Typically, I’m not big on novellas; it only takes me an hour or two to plow through the tale (especially when, as in Winters’ case, the writing is well-done, and the plot-line tight) and if the story is engaging, I am done with the world almost as soon as I’m into it. In this case, that problem is mitigated by the existence of two follow-on stories, so I had an enjoyable night of reading.

This is definitely an adult novel, with explicit love scenes–and well-developed-enough characters to take them out of the “gratuitous sex” category. The three parts to the novel tie together through the friendships and rivalries of six individuals, who turn into three couples.

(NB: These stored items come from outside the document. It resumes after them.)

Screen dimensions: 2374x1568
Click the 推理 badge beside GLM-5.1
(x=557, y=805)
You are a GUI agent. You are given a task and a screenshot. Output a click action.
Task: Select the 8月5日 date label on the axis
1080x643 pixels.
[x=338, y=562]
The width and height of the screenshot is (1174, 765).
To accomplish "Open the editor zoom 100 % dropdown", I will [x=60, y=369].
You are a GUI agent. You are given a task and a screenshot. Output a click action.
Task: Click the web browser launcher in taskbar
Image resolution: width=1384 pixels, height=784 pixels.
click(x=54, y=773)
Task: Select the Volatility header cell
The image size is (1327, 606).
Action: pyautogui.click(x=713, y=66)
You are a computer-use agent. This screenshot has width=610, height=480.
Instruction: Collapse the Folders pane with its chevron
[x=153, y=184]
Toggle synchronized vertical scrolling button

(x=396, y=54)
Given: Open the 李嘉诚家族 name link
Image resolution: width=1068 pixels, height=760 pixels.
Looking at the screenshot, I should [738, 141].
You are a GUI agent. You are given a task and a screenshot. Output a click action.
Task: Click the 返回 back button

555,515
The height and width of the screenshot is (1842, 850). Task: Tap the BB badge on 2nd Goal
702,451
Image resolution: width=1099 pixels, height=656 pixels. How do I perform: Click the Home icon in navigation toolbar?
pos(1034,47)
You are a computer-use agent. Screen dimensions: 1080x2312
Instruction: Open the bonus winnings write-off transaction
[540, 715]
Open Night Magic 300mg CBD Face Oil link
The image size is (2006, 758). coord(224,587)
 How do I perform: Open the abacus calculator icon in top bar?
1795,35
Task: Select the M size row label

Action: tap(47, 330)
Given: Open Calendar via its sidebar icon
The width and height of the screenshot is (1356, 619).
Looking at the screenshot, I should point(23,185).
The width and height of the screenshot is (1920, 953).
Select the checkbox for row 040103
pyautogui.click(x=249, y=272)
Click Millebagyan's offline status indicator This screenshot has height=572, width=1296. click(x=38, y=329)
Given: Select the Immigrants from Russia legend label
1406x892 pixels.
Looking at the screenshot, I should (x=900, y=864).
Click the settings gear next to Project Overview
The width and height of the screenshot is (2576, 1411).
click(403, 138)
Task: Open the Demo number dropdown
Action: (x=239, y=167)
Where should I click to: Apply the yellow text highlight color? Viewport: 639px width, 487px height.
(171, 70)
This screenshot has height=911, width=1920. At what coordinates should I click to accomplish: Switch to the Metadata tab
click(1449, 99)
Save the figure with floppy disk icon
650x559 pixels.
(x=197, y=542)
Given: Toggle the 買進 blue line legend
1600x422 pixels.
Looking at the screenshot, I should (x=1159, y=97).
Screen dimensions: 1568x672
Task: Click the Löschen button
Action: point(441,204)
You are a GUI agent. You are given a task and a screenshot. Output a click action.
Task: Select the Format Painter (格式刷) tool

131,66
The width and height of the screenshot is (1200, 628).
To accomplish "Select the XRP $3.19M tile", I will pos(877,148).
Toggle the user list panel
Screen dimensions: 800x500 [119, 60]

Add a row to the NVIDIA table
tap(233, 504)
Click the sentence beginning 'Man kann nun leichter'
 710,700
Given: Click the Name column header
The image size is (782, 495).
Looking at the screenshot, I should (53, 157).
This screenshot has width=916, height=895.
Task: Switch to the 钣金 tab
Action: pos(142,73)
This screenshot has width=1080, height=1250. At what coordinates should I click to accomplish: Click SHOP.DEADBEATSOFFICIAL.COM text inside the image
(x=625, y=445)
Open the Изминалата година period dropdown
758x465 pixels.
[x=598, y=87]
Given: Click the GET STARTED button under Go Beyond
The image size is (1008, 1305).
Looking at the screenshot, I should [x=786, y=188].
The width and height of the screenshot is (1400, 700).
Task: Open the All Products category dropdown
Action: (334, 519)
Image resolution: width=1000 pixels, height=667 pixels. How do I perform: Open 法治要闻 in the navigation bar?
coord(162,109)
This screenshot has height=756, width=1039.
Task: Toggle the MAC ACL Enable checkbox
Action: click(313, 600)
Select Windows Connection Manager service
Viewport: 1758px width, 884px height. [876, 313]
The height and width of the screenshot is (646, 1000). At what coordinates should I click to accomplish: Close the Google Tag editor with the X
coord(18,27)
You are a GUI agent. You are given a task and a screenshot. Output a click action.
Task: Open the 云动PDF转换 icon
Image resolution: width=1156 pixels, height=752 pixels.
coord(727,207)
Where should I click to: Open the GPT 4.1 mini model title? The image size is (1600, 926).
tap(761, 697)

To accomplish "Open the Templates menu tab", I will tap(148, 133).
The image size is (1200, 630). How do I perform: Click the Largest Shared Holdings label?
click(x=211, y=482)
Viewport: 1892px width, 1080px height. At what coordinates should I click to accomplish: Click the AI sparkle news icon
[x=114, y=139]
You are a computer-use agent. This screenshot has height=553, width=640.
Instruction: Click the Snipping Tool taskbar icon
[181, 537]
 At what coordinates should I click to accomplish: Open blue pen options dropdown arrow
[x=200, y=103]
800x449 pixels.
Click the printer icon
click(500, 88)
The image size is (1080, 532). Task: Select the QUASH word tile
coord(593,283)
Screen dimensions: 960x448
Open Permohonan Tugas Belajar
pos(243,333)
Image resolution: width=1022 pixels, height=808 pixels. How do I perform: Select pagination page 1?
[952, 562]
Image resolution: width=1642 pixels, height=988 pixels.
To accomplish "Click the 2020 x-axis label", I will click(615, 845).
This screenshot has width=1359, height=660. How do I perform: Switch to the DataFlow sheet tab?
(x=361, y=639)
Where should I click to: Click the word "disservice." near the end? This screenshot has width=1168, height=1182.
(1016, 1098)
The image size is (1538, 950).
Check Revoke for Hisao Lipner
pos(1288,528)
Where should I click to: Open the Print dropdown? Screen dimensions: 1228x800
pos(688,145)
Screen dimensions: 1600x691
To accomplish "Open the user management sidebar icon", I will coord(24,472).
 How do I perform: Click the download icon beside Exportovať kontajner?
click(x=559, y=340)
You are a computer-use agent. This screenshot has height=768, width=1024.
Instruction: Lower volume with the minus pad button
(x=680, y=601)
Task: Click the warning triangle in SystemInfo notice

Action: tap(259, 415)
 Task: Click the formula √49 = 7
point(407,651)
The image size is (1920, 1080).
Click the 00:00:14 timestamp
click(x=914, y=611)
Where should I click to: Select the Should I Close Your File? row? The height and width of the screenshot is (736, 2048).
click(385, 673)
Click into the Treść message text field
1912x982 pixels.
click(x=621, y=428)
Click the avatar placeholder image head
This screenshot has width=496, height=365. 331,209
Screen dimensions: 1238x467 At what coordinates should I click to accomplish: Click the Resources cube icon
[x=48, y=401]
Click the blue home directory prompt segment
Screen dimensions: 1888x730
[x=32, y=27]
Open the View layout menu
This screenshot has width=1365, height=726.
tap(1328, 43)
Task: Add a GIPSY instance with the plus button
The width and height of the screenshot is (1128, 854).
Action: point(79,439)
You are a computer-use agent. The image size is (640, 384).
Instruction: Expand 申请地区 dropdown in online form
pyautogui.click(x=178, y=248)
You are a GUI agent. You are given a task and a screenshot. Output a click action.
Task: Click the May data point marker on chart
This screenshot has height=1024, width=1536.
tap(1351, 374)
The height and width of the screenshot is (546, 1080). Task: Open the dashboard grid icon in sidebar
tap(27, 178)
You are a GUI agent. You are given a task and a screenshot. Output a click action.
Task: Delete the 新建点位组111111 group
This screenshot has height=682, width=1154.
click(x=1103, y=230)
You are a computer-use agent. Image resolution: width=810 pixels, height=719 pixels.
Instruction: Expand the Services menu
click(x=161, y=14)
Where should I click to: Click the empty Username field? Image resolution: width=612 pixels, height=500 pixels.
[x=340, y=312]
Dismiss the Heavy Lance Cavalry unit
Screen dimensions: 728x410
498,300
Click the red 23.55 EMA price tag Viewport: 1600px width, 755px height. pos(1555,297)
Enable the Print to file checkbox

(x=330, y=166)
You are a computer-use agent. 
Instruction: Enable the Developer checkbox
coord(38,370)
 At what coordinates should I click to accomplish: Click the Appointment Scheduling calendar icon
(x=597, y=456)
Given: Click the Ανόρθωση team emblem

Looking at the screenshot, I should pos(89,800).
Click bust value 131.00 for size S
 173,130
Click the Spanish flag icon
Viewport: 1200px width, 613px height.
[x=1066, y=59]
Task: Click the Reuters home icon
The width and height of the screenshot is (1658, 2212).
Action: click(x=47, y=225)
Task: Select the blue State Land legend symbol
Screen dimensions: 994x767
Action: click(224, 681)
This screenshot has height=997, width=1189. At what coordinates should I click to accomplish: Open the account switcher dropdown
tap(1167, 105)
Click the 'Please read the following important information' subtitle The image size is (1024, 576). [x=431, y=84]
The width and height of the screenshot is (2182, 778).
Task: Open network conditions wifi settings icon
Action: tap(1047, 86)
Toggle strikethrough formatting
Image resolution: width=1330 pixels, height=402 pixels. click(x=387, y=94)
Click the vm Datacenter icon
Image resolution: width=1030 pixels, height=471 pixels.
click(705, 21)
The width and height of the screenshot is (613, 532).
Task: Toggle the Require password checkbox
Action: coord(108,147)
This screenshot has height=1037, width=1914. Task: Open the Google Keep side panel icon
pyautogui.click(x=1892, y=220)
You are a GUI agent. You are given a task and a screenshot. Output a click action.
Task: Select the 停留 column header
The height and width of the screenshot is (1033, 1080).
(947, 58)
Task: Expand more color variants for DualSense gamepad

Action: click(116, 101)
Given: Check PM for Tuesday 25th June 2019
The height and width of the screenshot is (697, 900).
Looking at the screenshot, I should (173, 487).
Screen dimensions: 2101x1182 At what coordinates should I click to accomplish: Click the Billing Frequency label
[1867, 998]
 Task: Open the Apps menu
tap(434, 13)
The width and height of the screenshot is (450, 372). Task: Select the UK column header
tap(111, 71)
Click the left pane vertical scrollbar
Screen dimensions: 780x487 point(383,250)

The first novella deals with a special kind of shifter who has reached the age that would have, in past times, meant she was sacrificed for the good of her tribe. Her mother is able to warn Greta about this impending doom, as well as give her cryptic directions to seek refuge with a known “evil” sorcerer. She is able to get him to agree to protect her in exchange for a sample of her blood, and the plot thickens from there.

The second act involves Greta’s close friend Charlee, and takes off on the events in the climactic scene of the first story. Now, a vampire Dayne (the sorcerer) had enlisted to help with Greta’s rescue needs to make amends for the results of his feeding frenzy. Anthony (the vampire) is old enough, and has spent enough of his long life avoiding entanglements, that it takes him most of the story to realize his uncharacteristic loss of control with Charlee speaks to deeper feelings than he generally accepts.

The third act tells the story of a supposed vampire-wannabe who was attached to a competing vampire in the “vampire games” Anthony had been focused on in the second story. Jane had been trying to hide in plain sight by attaching herself to vampires from the time she was 16 and discovered that her own antecedents included a vampire parent. She ends up being handed off to a werewolf to satisfy a gambling debt, and discovers there is a hidden benefit to the curse she’s lived with for so many years.

All three pieces tie together nicely, with the leitmotif of a woman who has been hiding some key element of her being, and consequently feels rather like an outsider. The resolution of that inner loneliness through the discovery of her perfect equal and opposite makes for meaty romantic entanglements, complete with the fraught tension of whether the woman can trust the man with her secrets and burdens–and discovers that she’s not alone in bearing the burden of loneliness. I would gladly recommend the novellas, and am looking forward to seeing how the novels continue.